We can identify some basic differences between DNA and RNA molecules. DNA is formed by a double strand of nucleotides, a deoxyribose-type sugar and four types of nitrogenous bases: adenine, thymine, cytosine and guanine. The RNA molecule, on the other hand, is single-stranded, has a ribose-type sugar and, instead of the thymine base, it has the nitrogenous base uracil.
"Observing the model of the DNA molecule, we notice that the base thymine (T) is always attached to adenine (A) by two bridges of hydrogen and the base cytosine (C) is always linked to guanine (G) by three hydrogen bonds.” (LINHARES, 1998, p.212)

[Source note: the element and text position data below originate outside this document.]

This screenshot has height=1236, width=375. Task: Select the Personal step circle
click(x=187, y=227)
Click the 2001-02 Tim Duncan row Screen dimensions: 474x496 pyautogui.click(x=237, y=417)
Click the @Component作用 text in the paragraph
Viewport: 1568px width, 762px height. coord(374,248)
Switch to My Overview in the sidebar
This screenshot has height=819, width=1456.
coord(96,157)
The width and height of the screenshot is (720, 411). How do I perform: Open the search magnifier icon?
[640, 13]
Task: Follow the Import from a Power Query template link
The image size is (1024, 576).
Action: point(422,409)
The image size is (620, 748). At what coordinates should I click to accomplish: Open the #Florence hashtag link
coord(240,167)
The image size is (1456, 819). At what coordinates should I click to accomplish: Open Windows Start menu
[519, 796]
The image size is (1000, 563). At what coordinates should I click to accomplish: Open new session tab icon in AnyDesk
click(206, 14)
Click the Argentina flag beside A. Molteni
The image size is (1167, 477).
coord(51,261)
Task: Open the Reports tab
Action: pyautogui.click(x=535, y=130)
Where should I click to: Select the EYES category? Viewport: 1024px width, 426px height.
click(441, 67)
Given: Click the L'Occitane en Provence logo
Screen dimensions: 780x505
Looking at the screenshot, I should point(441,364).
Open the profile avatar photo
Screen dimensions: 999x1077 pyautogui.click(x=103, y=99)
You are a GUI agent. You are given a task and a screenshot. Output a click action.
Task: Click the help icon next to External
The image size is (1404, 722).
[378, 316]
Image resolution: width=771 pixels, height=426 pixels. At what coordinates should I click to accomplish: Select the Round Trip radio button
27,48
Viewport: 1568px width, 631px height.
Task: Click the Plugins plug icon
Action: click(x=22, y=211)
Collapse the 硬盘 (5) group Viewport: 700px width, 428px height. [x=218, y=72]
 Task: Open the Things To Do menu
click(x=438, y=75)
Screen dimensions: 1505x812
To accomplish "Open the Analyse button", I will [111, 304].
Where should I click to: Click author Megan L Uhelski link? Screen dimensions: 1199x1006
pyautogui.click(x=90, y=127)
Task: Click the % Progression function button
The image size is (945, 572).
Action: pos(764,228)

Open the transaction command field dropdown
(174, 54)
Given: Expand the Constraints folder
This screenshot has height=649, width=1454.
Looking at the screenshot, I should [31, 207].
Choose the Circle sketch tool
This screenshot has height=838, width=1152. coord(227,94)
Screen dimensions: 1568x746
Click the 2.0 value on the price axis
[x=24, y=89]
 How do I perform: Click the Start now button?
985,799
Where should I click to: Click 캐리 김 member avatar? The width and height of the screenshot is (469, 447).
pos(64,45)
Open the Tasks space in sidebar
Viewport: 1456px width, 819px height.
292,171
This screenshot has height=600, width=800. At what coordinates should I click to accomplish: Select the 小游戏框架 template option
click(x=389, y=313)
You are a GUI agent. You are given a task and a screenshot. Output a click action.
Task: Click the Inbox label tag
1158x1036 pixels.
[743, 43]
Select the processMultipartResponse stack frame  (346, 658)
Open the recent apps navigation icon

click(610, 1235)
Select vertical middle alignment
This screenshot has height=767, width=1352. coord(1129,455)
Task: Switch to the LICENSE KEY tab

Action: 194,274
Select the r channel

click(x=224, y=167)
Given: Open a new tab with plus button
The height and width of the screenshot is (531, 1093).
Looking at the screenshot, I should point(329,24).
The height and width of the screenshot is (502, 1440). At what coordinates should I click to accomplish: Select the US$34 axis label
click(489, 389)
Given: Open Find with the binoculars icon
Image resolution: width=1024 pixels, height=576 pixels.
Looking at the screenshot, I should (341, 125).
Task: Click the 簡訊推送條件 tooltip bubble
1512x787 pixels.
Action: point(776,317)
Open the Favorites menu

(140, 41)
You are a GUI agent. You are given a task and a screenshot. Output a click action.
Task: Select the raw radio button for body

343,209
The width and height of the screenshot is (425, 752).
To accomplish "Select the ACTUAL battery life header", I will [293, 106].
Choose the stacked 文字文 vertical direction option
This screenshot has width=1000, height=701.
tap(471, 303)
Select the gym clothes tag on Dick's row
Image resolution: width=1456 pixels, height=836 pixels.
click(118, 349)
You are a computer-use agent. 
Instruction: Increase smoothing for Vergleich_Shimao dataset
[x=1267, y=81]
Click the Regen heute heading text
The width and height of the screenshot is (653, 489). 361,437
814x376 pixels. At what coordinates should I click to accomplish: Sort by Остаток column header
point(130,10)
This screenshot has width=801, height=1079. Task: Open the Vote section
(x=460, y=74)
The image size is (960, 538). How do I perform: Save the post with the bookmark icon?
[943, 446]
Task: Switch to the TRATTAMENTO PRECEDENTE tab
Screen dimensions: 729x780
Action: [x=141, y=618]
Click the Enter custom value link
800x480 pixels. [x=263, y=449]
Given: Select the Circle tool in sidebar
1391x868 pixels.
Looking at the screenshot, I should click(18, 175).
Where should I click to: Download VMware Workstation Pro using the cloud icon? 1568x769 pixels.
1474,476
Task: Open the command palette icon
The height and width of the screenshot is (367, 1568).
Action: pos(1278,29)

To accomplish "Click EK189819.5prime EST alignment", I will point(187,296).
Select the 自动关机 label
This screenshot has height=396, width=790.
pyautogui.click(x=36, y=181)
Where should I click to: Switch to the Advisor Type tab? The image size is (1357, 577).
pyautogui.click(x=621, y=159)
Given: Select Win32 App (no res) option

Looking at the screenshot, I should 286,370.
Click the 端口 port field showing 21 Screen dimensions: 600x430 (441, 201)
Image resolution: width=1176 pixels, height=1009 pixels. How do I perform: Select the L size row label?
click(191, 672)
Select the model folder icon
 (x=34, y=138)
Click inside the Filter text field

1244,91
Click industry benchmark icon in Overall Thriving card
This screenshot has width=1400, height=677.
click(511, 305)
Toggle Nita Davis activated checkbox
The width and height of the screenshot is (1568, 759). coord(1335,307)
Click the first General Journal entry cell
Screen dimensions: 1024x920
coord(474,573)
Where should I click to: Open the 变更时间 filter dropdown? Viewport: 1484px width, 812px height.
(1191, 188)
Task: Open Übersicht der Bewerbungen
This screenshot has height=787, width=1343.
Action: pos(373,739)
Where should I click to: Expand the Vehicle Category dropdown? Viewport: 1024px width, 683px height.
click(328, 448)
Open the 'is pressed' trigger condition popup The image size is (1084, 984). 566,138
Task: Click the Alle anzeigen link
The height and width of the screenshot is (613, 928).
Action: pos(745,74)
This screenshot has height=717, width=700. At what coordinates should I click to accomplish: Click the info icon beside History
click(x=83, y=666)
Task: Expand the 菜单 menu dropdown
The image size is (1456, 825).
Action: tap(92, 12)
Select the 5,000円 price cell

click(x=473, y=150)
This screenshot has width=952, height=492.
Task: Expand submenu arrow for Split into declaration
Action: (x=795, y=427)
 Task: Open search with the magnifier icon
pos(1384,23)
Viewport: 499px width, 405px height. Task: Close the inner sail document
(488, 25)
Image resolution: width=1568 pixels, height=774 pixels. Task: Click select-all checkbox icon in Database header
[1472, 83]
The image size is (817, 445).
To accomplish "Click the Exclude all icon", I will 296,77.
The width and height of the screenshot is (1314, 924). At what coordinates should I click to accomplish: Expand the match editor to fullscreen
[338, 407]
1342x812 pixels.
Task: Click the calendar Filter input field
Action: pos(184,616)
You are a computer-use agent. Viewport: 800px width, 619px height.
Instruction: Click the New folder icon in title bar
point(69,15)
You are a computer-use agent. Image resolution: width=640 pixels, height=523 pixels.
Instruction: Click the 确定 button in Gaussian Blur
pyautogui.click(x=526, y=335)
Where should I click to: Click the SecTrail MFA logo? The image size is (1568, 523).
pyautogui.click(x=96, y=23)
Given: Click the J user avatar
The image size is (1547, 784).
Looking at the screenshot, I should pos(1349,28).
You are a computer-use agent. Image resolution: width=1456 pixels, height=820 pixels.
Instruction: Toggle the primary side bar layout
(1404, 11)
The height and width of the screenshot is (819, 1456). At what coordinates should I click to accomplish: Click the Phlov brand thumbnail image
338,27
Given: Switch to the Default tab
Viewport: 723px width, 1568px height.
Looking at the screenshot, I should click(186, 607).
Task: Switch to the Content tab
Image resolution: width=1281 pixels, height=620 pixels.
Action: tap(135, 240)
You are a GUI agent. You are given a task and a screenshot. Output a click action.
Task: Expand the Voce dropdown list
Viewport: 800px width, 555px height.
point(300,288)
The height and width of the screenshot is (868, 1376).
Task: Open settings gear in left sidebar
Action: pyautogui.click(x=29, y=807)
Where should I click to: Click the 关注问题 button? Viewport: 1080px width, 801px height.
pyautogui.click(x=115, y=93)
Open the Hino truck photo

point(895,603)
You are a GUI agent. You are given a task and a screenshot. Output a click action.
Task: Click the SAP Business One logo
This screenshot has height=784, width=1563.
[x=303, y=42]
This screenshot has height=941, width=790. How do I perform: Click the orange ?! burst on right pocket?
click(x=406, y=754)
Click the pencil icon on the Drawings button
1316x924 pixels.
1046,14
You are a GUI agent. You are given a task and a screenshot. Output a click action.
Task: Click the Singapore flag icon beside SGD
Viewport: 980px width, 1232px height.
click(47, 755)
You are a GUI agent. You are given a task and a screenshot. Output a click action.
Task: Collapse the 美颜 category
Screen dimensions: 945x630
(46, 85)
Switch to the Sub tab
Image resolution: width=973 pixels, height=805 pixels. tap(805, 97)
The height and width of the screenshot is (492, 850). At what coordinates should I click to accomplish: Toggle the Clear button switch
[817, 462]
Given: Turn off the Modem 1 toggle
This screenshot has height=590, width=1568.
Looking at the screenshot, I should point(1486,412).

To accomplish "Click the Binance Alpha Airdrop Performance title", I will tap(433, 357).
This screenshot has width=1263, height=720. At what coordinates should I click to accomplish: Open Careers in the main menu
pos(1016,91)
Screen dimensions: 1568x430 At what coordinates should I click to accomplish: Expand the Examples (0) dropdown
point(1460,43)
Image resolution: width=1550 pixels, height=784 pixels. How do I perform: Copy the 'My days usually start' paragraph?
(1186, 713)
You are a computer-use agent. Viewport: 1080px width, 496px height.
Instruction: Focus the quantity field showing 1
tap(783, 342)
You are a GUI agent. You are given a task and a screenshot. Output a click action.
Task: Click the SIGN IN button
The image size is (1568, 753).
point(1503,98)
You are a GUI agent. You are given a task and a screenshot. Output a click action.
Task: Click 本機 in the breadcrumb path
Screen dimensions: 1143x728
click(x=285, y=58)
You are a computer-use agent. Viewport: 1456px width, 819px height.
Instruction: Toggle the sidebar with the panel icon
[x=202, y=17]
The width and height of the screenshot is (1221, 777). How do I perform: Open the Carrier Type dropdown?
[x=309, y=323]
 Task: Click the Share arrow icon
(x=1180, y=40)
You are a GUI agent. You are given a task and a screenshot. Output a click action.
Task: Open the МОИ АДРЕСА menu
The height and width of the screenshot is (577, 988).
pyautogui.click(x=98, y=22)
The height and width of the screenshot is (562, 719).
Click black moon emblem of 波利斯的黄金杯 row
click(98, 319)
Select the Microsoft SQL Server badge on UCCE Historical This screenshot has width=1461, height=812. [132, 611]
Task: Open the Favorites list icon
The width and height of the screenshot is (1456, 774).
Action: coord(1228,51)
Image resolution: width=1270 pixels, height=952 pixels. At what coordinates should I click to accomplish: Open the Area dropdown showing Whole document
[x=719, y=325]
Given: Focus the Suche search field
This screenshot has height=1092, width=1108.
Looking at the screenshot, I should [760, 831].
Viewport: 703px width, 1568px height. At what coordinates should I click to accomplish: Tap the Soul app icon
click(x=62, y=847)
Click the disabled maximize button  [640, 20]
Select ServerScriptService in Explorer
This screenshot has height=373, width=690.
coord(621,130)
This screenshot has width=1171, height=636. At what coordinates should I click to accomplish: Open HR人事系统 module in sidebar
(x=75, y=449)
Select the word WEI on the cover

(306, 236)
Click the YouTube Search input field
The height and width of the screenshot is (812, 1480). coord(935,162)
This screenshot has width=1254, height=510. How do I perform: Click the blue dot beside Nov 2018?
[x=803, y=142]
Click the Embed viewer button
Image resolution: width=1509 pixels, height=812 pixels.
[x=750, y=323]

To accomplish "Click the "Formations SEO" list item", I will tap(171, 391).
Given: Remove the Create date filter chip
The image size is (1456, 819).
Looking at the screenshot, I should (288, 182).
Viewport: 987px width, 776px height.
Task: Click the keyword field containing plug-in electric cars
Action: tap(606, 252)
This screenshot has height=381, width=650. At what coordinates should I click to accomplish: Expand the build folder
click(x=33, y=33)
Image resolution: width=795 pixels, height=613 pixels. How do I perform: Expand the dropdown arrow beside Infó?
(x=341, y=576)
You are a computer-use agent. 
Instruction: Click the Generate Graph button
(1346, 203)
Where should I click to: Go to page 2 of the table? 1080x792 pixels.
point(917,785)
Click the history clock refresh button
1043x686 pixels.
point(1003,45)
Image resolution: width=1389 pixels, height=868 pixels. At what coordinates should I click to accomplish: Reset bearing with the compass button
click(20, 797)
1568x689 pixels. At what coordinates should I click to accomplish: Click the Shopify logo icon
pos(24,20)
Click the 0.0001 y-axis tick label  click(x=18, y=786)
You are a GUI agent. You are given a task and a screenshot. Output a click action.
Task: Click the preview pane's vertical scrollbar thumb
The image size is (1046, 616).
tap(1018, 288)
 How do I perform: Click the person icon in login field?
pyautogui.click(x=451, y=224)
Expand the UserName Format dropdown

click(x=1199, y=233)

The consequence of this mandatory pairing is that a sequence of nitrogenous bases on one strand of DNA will always determine the base sequence of the other strand, which will be complementary.
2.1 Differences between RNA and DNA
| RNA | DNA | |
|---|---|---|
| Local | It is produced in the nucleus and migrates to the cytoplasm | Core |
| pentose | Ribose | Deoxybirrhosis |
| Tapes | Propeller | double helix |
3. Polynucleotides
In polynucleotides, the nucleotides are linked together by covalent bonds between the phosphate of one and the sugar of the other. These bonds are called phosphodiester bonds.
“The union is always made between the phosphate from one unit and the pentose from the neighboring unit. Thus, the long chain presents a sequence of alternating pentoses and phosphates, with the nitrogenous bases trapped in the pentoses. The fundamental difference between two nucleic acids is the sequence in which the nitrogenous bases are arranged.” (LINHARES, 1998, p.212)
In DNA, as it is a double-stranded molecule, in addition to phosphodiester bonds, we can observe hydrogen bonds joining the nitrogenous bases of the two nucleotide strands.
Did you know that?
It is now possible to manufacture insulin from bacteria. This fabrication was made possible thanks to techniques in the biotechnology area, where segments of human DNA are inserted into bacterial DNA. From the use of restriction enzymes it is possible to cut DNA segments that contain the information for the synthesis of a particular protein, such as the segment responsible for the synthesis of insulin.